**PROBLEM DETAILS**
Reproduce the data below word for word, starting with the line that contains "Task: Click the 雪球 watermark logo on chart" and going on through the line that contains "Action: tap(1186, 383)", both lines included.

**DATASET RECORDS**
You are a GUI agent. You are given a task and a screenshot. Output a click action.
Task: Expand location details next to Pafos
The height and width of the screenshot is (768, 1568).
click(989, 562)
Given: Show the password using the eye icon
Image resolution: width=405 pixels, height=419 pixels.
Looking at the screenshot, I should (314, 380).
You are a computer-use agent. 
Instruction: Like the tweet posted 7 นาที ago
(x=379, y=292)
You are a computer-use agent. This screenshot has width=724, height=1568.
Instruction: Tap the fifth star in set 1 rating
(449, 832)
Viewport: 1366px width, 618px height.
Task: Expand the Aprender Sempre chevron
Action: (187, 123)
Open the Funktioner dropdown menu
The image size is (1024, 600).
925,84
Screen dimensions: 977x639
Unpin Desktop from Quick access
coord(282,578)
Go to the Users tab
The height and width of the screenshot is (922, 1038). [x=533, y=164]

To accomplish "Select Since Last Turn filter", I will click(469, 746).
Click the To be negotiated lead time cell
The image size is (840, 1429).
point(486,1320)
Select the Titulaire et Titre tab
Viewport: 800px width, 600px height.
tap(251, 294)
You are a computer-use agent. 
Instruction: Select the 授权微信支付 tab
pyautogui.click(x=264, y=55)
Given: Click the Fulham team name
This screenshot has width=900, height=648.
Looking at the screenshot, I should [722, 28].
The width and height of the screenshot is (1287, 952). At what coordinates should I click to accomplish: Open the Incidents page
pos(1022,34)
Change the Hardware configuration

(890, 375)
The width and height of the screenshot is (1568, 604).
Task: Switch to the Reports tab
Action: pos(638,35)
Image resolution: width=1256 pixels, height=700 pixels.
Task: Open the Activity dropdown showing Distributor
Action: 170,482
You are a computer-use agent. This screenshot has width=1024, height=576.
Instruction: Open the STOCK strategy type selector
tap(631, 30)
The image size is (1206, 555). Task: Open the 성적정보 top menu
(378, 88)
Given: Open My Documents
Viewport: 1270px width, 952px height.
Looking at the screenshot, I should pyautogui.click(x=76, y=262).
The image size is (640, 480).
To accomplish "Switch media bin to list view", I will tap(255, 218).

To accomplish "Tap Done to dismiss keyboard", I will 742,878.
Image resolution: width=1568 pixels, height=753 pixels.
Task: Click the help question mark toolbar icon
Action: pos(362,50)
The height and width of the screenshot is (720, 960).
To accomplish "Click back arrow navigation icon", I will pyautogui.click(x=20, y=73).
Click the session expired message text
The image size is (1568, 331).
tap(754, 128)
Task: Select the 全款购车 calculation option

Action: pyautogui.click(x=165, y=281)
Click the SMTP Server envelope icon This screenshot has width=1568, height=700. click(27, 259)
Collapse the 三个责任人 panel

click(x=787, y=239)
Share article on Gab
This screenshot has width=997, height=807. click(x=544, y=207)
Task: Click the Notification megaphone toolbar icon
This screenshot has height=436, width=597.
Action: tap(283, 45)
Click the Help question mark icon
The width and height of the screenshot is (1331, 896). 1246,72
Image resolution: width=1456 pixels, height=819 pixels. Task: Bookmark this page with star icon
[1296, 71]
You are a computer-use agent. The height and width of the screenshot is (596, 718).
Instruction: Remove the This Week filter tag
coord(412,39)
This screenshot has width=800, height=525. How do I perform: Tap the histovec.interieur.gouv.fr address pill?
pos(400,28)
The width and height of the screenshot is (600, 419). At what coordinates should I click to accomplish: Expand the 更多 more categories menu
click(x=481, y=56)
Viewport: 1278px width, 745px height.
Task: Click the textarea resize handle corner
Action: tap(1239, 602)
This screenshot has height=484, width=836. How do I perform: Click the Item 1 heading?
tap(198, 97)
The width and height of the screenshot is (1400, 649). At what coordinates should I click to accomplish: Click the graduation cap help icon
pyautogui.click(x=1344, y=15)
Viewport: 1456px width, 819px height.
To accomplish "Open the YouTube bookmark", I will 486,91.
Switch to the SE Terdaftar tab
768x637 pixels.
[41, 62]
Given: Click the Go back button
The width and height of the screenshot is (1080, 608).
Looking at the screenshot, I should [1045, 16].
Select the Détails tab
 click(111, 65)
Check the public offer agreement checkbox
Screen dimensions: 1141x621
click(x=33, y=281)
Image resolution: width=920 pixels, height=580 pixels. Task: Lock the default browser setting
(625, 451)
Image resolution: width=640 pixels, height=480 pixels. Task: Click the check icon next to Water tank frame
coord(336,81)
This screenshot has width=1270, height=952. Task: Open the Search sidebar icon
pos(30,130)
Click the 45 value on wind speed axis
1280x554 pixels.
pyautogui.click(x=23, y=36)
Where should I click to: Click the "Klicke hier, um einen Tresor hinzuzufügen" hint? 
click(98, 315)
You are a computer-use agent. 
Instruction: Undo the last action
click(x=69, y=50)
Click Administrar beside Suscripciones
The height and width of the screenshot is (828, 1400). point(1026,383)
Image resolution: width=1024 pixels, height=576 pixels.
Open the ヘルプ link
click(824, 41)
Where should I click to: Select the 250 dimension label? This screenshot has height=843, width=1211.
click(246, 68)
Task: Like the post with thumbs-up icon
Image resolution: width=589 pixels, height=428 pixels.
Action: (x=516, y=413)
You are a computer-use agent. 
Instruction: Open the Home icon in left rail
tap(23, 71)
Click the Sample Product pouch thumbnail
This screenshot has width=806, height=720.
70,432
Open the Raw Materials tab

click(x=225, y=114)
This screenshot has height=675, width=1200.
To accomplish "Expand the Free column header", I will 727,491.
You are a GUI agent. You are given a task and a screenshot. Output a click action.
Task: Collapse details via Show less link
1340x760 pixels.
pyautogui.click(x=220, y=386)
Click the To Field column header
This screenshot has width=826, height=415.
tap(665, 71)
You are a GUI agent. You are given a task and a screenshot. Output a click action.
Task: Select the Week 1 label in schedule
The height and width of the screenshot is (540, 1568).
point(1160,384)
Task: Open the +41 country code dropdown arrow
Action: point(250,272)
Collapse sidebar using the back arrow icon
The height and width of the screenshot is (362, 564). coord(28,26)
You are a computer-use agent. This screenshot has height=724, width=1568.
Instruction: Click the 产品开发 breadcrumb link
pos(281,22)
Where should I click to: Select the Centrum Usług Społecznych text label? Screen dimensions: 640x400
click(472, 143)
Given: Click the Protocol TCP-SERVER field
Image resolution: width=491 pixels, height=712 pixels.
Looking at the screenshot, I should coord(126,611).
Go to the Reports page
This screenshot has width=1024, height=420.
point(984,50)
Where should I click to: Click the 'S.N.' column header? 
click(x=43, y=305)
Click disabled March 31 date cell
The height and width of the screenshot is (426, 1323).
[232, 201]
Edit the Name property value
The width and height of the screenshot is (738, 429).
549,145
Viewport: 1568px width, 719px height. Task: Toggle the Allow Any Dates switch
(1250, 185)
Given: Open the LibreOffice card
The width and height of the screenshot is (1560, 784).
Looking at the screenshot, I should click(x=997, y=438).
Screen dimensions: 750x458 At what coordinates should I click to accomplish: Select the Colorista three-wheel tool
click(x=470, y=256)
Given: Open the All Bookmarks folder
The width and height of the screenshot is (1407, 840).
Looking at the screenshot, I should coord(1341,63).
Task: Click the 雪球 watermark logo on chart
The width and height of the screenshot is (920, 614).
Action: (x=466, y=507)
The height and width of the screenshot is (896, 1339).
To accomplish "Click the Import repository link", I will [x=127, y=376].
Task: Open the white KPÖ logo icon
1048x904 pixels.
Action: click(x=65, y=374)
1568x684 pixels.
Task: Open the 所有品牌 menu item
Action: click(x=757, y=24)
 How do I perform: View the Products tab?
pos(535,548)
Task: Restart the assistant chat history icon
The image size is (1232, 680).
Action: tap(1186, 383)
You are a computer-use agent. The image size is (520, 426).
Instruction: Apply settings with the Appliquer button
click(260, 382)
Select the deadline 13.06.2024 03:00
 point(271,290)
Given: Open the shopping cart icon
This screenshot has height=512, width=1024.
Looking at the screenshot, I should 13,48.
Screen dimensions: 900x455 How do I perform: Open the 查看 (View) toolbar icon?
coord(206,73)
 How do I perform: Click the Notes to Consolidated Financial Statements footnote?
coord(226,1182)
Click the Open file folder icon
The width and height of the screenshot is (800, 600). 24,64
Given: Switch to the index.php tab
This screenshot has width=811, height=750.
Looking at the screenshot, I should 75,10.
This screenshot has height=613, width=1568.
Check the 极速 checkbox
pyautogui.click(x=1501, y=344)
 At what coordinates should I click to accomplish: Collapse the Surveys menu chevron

**RESULT BELOW**
Task: Click the 雪球 watermark logo on chart
The width and height of the screenshot is (920, 614).
Action: (x=466, y=507)
The height and width of the screenshot is (896, 1339).
To accomplish "Click the Import repository link", I will [x=127, y=376].
Task: Open the white KPÖ logo icon
1048x904 pixels.
Action: click(x=65, y=374)
1568x684 pixels.
Task: Open the 所有品牌 menu item
Action: click(x=757, y=24)
 How do I perform: View the Products tab?
pos(535,548)
Task: Restart the assistant chat history icon
The image size is (1232, 680).
Action: tap(1186, 383)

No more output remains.